@auroreII,
auroreII wrote:I once heard a muslim explain his belief in God. He said he believed in God because he felt God's presence within himself. Probably one of the best explanation I've heard for the question, why do you believe?.
Sure, that works for THAT guy. I am not that guy. I do not have those same experiences. So I must ask, why is it that he has those experiences, and I don't? There can only be a finiate amount of possibilities or ways to answer that question. The problem is, the majority of those possible reasons point to the fact that he is mistaken or WANTs to feel that way and mistakes it for a feeling or presence of a god. In other words, he is in love with the concept and that results in some chemical response in his brain, probably dopamine which causes him to become addicted to the idea. Now he believes it is real based on this reaction.
auroreII wrote:
My sister and I were talking about death. It interests me how alike the experiences of people who have had near death experiences are. Could this similarity, even though every person is different, be proof the afterlife exists? I saw a program about this and a doctor said that this was actually an illusion of the brain that people have- not uncommon.
These experiences might be similar because the brain might go through similar stages as the person is dying. We are not certain that these expriences arn't the result of chemical imbalances or a lack of them which results in hallucinations. We know for a fact that even when people are not dying they can have strange expriences when the brain is not functioning normally or in the way that it would be under certain conditions.
It isn't that I don't want to believe there is an after life, because there could be, however; my point is that if there is such an existence then there are consequences to how that existence functions.
For example, why would you exist for ever after this life ends? Seems odd yet people just brush that off as if it makes absolute sense. I say no, how could you exist for eternity? In this life we require energy to function. We get this energy from food. Yet in the after life do we require food? If we don't consume this food, do we die? Well if we died in the after life wouldn't that contradict it being eternal? So the only explanation would be that you don't die and don't require energy.
How can something function without energy? Everything we know requires energy, so you mean to tell me that the after life is absolutely 100% different than this existence? If that is the case then your after life would also be 100% which means you personally would be 100% different. If you are that different then how could you be the same person? You wouldn't be the same person. You wouldn't even be a speck of the person you were once. So how can that be an after life? Yet this is another thing that people just sweep under the rug as if it is meaningless or unnecessary to consider.
auroreII wrote:
Yet I remember seeing a TV talkshow where a woman was talking about when her mother was dying. Just before she died she told her daughter that she had to find her child. The daughter reminded her mother that her child had died at birth. No, he didn't said the mother. The daughter had been married to an abusive husband. Turns out he took the child away when it was born and told his wife her child was dead. Years went by. She believed what her husband had told her, right up until her mother told her that her child was alive. She later found her child.

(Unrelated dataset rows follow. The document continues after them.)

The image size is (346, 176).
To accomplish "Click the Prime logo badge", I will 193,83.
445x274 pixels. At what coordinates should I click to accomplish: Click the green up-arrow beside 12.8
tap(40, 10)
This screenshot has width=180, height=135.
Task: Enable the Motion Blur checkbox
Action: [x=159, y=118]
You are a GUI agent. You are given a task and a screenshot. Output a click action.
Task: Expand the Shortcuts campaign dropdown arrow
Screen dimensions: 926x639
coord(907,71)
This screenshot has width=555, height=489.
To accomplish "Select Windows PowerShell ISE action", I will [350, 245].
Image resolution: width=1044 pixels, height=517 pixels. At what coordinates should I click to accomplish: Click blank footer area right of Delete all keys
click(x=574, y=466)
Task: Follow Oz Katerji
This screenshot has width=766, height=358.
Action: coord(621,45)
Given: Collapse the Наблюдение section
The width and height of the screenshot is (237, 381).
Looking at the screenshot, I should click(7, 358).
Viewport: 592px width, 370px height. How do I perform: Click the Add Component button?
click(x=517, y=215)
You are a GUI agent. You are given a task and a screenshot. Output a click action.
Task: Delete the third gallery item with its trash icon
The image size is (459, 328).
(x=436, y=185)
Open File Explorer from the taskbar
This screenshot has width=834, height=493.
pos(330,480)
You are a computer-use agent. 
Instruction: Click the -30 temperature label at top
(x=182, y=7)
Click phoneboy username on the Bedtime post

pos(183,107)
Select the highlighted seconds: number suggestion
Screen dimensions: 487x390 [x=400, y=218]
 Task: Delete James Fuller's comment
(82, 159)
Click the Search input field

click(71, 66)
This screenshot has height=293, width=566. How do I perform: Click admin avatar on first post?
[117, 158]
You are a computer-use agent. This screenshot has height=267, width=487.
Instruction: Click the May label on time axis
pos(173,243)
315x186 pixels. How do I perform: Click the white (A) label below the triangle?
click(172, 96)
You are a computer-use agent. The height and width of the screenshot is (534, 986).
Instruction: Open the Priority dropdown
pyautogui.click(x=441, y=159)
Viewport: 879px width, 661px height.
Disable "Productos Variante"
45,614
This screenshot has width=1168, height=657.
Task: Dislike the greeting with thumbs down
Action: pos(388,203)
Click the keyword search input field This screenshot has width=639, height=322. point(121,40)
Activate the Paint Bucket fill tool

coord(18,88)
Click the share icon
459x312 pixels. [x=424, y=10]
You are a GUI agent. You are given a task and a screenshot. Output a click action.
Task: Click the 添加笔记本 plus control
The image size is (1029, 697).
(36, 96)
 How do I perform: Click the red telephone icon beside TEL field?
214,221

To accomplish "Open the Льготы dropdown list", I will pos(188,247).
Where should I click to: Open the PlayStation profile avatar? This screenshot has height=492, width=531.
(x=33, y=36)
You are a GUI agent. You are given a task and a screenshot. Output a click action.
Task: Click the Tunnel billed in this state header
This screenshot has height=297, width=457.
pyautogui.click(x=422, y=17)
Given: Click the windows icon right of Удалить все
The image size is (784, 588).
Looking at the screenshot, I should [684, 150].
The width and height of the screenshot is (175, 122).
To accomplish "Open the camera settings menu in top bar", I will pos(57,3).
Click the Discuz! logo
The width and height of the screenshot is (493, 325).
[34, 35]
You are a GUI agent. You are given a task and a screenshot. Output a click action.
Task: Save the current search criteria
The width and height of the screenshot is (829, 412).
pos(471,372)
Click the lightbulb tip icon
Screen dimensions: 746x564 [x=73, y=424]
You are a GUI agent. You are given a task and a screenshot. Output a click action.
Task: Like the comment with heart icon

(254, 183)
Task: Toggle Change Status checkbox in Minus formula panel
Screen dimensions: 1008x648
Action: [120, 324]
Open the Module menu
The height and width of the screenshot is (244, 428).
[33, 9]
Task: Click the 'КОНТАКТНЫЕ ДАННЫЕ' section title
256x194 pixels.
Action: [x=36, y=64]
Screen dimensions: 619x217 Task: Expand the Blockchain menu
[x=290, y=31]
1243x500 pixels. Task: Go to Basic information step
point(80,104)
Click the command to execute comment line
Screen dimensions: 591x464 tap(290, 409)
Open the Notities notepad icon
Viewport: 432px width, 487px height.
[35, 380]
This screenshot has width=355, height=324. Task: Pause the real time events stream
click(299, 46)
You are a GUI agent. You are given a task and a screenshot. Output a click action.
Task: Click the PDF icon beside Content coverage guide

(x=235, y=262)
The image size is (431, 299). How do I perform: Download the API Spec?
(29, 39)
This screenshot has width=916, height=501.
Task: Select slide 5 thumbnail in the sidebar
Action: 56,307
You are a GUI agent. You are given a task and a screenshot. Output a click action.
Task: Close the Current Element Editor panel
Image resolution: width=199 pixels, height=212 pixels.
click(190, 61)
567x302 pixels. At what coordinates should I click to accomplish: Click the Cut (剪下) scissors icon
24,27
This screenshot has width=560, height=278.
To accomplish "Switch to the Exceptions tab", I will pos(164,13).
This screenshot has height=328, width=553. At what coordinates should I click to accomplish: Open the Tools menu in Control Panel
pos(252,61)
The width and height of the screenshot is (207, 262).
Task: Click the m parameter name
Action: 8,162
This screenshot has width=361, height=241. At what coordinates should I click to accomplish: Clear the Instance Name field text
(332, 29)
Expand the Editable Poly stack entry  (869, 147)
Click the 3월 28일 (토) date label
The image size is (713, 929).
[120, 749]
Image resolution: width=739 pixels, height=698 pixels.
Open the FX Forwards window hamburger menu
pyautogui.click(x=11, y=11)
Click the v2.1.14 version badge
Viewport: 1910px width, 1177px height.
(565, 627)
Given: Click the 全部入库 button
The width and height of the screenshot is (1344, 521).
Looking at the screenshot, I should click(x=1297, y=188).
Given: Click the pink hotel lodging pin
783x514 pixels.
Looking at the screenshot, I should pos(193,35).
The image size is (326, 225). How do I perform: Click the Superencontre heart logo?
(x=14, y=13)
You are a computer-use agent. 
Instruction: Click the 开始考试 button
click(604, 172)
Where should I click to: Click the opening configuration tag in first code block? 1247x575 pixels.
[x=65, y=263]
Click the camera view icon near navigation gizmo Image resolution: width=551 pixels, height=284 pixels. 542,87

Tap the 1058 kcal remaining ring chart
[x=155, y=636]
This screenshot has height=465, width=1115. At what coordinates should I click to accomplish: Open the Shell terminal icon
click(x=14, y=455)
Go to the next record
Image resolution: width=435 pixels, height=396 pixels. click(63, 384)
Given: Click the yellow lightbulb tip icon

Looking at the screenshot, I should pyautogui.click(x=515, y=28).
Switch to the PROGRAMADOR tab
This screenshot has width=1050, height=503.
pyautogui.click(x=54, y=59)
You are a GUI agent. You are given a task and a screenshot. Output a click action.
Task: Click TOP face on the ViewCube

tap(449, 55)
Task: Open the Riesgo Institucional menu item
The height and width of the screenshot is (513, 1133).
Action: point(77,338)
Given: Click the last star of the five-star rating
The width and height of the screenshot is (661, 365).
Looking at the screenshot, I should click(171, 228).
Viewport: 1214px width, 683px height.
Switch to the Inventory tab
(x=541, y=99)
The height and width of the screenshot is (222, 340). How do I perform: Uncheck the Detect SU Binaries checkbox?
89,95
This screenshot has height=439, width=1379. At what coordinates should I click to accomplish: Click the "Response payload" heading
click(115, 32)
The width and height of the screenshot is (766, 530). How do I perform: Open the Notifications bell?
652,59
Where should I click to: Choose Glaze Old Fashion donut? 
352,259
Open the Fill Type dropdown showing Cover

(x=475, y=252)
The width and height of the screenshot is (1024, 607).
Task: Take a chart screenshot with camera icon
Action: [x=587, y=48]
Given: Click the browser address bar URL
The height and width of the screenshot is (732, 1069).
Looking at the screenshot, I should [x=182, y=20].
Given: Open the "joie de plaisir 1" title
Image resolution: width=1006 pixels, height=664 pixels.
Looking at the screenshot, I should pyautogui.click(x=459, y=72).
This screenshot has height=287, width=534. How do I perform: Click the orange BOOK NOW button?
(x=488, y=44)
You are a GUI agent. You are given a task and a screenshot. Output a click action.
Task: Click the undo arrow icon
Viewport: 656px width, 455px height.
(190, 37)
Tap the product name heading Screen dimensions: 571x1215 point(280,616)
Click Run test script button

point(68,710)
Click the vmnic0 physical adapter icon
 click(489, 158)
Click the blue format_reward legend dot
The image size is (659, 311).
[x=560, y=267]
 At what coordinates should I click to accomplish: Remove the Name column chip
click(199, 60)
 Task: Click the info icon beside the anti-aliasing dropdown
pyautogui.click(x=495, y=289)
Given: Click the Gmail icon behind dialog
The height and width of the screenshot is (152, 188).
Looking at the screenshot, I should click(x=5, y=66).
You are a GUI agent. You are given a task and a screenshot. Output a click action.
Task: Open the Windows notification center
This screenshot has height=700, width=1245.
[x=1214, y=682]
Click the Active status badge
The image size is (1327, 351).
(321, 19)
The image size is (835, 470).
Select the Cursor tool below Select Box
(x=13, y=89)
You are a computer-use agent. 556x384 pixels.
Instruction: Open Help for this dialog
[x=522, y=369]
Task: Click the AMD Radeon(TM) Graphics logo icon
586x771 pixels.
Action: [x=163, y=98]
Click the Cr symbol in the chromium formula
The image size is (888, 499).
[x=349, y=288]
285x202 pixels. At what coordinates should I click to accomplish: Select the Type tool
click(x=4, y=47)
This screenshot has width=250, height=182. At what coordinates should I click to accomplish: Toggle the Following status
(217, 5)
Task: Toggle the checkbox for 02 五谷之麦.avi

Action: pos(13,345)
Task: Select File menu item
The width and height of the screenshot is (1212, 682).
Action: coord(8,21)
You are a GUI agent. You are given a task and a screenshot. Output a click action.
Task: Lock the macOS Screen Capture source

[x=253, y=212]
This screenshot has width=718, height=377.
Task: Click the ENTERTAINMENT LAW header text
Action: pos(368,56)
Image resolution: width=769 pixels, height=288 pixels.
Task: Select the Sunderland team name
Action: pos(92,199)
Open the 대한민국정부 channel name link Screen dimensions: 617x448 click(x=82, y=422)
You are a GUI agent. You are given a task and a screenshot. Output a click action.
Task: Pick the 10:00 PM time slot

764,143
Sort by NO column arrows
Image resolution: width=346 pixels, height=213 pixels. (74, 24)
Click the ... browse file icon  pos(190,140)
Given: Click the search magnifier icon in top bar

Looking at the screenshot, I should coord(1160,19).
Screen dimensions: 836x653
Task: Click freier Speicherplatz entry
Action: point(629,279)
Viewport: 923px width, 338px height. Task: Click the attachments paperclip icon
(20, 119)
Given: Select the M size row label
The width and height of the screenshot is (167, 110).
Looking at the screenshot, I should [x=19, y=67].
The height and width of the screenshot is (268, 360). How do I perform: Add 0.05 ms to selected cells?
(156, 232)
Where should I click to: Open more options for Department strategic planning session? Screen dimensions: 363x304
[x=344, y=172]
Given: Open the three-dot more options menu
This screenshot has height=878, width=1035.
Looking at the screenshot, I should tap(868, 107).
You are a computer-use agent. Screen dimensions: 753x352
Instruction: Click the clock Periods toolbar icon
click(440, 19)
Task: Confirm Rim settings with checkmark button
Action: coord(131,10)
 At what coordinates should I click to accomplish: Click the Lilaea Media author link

Once again this is anecdotal evidence. There are just too many factors at work here. When a person is dying, loved ones around them tend to be in extreme emotional states and these states tend to bend and warp experiences. They read into experiences more than what is actually there because they are morning their future loss. All sorts of things can play out in these times and are unreliable. There are just WAY to many explanations for what happened here.
For example the mother might have known secretly what happened to this child or suspected something happened because of how people like her husband reacted to her. When people lie they have tells and generally people close to them will figure out these signs. So while she was dying she had no inhibitions and was more open to the idea. It wasn't that she was getting some cosmic information about what really happened yet it was experienced that way as if she was. The daughter warped the explanation into something more than it was.
auroreII wrote:
I believe the bible says that we know but a little in this world. We will receive understanding for it all when we go to heaven. Could it be as the mother was passing over she learned of this truth?
It is possible but I doubt that is what happened. Just like I explained above. The daughter warped the experience. I bet the mother was talking with her and was thinking about this child who she thought died and who she believed she would see again when she dies. But she probably suspected that the child had not died and this is what she told her daughter about and the daughter bent the explanation later. This is far more likely the case and has been proven to be the case in situations where people are highly charged with emotions.
auroreII wrote:
My sister then told me of a little boy who"died". He told his parents he had met Jesus. Then he shocked his parents when he told them he had a sister. The sister had died at birth. They had never told him about that. The little boy told his parents he knew this because he had met his sister in heaven.
Something beyond this world, something overheard? What to believe? I believe.
This story above has been debunked. The son had been taught by the parents to say these things. In other interviews the kid was seen to be confused at certain points and then the parents step in trying to be sneaky about it to get him back on track. These parents were trying to promote their theology using their child to lie about an experience that did happen to them but to make it out to be something more than it was. It is known that they lied about this because they were in need of money and it generated funds for them to do these interviews.